Insights on “A Philosophy of Software Design” by John Ousterhout

Have you ever wondered what constitutes good software design? John Ousterhout points out that there’s no universal agreement on this.

What then is the most pivotal idea or concept in all of computer science? Here are some options, and feel free to add your own before proceeding:

  • Abstraction
  • Testing
  • Composition
  • Complexity
  • Layers of Abstraction - by Dan Canough

Consider your own approach to complex problems: Professor Ousterhout suggests that the key lies in Problem Decomposition, which involves dividing a complex problem into more manageable pieces.

Complexity is the primary problem, and our main task is to minimize it.

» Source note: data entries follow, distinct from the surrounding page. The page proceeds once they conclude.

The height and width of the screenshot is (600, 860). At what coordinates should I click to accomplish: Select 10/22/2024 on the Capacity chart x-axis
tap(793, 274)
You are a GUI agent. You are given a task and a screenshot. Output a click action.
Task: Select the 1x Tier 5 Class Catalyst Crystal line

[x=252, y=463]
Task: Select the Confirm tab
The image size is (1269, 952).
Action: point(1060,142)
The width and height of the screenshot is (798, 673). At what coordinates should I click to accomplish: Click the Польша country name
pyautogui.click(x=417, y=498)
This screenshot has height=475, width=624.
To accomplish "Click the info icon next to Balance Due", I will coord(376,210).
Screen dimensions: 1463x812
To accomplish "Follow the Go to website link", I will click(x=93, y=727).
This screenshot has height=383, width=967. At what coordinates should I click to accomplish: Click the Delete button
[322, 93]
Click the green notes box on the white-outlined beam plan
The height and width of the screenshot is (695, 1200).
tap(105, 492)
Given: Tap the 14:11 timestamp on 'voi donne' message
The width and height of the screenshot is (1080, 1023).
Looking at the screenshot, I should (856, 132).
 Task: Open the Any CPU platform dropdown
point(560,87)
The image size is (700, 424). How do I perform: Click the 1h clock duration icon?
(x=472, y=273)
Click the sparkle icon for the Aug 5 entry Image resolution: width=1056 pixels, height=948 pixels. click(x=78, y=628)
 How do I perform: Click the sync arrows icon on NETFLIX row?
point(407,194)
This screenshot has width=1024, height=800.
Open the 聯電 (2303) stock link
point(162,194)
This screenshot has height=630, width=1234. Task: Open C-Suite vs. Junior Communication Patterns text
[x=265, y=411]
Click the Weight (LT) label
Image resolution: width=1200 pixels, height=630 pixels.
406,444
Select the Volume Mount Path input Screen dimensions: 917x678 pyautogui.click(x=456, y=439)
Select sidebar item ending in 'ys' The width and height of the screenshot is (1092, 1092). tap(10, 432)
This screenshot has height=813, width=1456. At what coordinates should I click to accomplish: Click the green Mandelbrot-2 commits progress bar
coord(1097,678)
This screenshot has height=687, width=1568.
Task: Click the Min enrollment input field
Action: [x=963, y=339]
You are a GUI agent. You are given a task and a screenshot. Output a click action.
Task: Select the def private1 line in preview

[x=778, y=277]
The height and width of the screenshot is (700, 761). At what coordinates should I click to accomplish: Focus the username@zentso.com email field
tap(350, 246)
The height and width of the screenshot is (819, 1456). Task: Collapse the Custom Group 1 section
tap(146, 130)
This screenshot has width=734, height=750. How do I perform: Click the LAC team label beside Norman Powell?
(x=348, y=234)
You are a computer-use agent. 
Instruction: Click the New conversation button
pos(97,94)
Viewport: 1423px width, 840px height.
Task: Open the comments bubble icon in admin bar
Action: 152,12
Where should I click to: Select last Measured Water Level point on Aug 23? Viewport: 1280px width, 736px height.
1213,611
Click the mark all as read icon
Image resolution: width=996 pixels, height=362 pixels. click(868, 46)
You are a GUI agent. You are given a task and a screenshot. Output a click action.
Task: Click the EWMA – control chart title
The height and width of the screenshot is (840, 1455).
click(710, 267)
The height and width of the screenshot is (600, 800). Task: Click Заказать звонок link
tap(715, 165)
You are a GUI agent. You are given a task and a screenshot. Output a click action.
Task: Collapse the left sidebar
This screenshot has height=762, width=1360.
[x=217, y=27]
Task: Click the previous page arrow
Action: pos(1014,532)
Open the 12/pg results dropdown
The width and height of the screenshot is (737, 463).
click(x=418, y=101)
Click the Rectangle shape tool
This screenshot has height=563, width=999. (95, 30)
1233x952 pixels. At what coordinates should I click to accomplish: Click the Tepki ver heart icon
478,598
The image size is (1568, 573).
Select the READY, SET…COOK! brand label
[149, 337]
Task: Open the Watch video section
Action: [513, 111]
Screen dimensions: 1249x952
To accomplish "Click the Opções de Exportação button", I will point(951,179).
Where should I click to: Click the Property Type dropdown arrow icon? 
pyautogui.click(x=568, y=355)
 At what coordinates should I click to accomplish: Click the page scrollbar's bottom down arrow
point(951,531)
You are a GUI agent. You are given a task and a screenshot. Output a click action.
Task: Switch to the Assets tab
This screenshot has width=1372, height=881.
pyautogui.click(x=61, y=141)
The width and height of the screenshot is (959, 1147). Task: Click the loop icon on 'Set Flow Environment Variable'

This concept is crucial, yet it is not sufficiently taught. How can we effectively teach this, so anyone can become a better developer? The answer lies in practice.

As a developer, what do you think is the best way to practice and enhance your skills?

Iteration. Write. Review. Rewrite. Restart.

In his video, which is linked at the end, Professor Ousterhout provides a detailed overview of his teaching process. However, this article focuses on his software design ideas.

Software design

What are the Secrets of Software Design?

  • Magic Trick: Red Flags
  • Minimize Complexity: Deep Classes and Information Hiding
  • Define Errors Out of Existence
  • Mindset: Tactical vs. Strategic Programming

Magic Trick: Red Flags

The principles above are abstract, especially for beginners. If unsure about good design, use red flags as a guide. When you spot bad code and manage to move away from it, you likely end up in a better position than before.

Even if Professor Ousterhout doesn’t talk about specific red flags in his video, I’ll share some of them from his book:

  • Shallow Module (class, function, etc.) when the is interface is more complex than the implementation.
  • Information Leakage when the same knowledge is repeated in multiple places.
  • Temporal Decomposition when the structure of the code reflects the execution order.
  • Overexposure when the API forces the user to learn about other rarely used features.
  • Pass-through Methods when a method just calls another method without adding any value.
  • Repetition when the same code is repeated in multiple places.
  • Special-General Mixture when a general-purpose module contains special-purpose code.
  • Conjoined Methods when to understand a method you need to understand another method.
  • Comment Repeats Code when the comment repeats the code.
  • Implementation Documentation Contaminates Interface when the implementation details are exposed in the interface documentation.
  • Vague Name when a variable, function, or class name is broad enough to refer to multiple things.
  • Hard to Pick Name when it’s hard to pick a name for a variable, function, or class, it’s a hint that the design is not good.
  • Hard to Describe when it’s hard to describe what a variable, function, or class does, that an indicator that there might be a problem with the design.
  • Nonobvious Code if the meaning and behavior of code cannot be understood with a quick reading.

Deep class

Minimize Complexity: Deep Classes and Information Hiding

The principle of information hiding, first introduced by David Parnas in his paper “On the Criteria to be Used in Decomposing Systems into Modules,” is pivotal in software design. We’ll examine this concept through the lens of ‘deep classes.’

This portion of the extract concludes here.